The Anderson Tapes | 1971
- Locations |
- Los Angeles, California
- DIRECTOR |
- Sidney Lumet
Duke Anderson (Sean Connery) is an ex-con unprepared for the modern world of surveillance as he heads a gang out to rob an entire luxury apartment block, in Sidney Lumet’s underrated paranoia thriller, filmed on location around Manhattan.
Anderson is released from the notorious Riker's Island prison in Queens (also seen in Brian de Palma’s Carlito's Way), and arrives in Manhattan at the Port Authority Bus Terminal on Eighth Avenue.
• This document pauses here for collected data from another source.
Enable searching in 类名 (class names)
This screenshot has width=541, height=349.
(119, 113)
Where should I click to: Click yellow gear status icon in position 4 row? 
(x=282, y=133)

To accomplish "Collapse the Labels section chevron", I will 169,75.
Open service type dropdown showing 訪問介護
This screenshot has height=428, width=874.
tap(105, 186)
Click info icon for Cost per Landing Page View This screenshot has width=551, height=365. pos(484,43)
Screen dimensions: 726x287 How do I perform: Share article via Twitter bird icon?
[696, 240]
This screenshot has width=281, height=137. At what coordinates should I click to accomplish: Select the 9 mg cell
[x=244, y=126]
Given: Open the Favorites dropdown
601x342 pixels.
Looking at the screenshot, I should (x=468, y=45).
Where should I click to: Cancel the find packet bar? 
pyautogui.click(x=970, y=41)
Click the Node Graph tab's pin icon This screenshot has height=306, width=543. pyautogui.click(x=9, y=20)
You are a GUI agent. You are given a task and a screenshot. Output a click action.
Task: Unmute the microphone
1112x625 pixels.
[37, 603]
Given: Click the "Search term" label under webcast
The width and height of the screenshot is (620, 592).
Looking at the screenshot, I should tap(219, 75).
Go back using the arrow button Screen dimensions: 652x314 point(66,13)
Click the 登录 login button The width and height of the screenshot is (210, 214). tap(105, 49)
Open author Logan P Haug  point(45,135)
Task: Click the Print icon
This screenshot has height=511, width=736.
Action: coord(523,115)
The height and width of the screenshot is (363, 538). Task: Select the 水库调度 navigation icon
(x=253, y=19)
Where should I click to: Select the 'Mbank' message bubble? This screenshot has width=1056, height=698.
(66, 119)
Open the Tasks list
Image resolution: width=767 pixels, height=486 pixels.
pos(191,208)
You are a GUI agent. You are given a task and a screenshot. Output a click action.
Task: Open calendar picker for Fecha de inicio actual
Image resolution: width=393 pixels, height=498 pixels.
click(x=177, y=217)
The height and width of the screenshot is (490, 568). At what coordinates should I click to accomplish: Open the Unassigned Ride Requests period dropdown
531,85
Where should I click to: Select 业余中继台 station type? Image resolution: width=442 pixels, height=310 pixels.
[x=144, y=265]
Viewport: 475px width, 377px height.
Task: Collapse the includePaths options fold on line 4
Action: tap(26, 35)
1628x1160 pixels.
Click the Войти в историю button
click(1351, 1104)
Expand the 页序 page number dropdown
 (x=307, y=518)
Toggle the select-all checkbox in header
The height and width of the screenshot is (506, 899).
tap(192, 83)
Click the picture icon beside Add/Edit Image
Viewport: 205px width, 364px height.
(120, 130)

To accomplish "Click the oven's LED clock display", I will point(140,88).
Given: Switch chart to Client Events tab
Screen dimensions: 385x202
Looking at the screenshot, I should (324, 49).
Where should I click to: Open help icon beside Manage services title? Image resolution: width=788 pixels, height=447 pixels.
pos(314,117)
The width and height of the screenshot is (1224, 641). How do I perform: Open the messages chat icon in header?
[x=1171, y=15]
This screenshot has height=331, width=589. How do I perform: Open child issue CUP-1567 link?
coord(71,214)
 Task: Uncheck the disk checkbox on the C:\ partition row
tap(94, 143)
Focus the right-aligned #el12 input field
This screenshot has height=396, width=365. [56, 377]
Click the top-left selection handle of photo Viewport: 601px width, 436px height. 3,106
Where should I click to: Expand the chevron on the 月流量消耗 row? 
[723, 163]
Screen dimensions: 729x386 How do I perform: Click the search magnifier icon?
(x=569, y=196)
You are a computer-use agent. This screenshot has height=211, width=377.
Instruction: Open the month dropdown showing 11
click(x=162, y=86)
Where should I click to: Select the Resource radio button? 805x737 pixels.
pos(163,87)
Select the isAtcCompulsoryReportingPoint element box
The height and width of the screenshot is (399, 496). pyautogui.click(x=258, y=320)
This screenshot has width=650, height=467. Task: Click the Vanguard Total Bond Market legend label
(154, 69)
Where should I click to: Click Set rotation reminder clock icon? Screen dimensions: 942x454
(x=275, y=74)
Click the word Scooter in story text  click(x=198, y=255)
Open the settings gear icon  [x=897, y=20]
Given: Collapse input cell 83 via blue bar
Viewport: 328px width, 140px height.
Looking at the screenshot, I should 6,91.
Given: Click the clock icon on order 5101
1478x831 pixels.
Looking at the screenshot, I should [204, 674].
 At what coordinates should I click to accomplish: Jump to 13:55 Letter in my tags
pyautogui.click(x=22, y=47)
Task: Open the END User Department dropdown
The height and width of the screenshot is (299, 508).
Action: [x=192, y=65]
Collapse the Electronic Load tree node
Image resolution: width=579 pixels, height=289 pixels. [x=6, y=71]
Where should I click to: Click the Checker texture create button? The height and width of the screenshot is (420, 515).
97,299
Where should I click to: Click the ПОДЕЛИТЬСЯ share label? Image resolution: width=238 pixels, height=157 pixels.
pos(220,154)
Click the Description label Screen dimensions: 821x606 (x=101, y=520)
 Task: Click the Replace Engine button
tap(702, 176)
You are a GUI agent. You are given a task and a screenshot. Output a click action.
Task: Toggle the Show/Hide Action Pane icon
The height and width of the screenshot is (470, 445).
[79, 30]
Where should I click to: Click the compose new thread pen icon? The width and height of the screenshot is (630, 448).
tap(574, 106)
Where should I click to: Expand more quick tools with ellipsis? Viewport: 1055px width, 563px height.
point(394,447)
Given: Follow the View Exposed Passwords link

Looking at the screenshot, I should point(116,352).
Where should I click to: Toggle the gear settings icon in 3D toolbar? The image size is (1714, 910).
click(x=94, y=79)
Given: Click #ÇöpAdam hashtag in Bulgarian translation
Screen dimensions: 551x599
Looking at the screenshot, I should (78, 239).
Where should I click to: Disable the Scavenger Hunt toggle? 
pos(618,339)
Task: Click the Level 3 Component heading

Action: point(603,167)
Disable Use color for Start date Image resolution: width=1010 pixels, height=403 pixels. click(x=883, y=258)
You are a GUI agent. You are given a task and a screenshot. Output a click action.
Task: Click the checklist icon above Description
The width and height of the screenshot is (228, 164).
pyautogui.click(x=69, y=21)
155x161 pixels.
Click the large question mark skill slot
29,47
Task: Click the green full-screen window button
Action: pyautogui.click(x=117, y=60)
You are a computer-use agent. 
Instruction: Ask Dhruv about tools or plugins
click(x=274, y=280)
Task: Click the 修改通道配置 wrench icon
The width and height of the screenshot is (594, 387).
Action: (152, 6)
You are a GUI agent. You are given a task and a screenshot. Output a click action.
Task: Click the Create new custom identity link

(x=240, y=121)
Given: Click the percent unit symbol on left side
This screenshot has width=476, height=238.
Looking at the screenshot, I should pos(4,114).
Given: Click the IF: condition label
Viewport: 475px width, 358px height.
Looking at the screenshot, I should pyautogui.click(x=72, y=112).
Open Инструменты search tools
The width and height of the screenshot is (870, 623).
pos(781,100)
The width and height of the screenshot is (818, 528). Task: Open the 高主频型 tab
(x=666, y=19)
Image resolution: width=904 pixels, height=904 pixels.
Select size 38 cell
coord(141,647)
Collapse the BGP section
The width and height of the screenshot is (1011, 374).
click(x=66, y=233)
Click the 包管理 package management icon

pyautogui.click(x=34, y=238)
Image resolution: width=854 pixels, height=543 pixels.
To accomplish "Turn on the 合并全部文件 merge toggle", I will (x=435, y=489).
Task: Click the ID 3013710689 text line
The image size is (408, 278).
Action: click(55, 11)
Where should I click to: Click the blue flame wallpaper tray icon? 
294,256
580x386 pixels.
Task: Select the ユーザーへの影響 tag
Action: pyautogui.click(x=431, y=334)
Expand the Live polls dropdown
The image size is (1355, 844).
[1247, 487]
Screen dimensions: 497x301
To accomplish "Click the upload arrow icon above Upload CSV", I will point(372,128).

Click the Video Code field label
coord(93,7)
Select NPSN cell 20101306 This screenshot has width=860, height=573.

The lavish Italianate palazzo Anderson’s crew sets its sights on is 1 East 91st Street on Fifth Avenue, overlooking Central Park. One of New York's largest private houses, the last on the so-called Millionaire's Row, it was built in 1918 for banker Otto Kahn and became the Convent of the Sacred Heart (if you're going to take a vow of poverty, you might as well do it in a millionaire's mansion on the Upper East Side), and was used as a girls' school.
Some interiors were filmed at the New York Production Center Studios, 221 West 26th Street, but the mansion's distinctive oval staircase is the real thing.
The mansion crops up again as the Osborn residence in The Amazing Spider-Man 2, while its interior is seen in Working Girl (as the interior of 2 East 91st Street, opposite) and is also used as the Bishop’s ‘Boston’ mansion in Sidney Lumet’s The Verdict, with Paul Newman.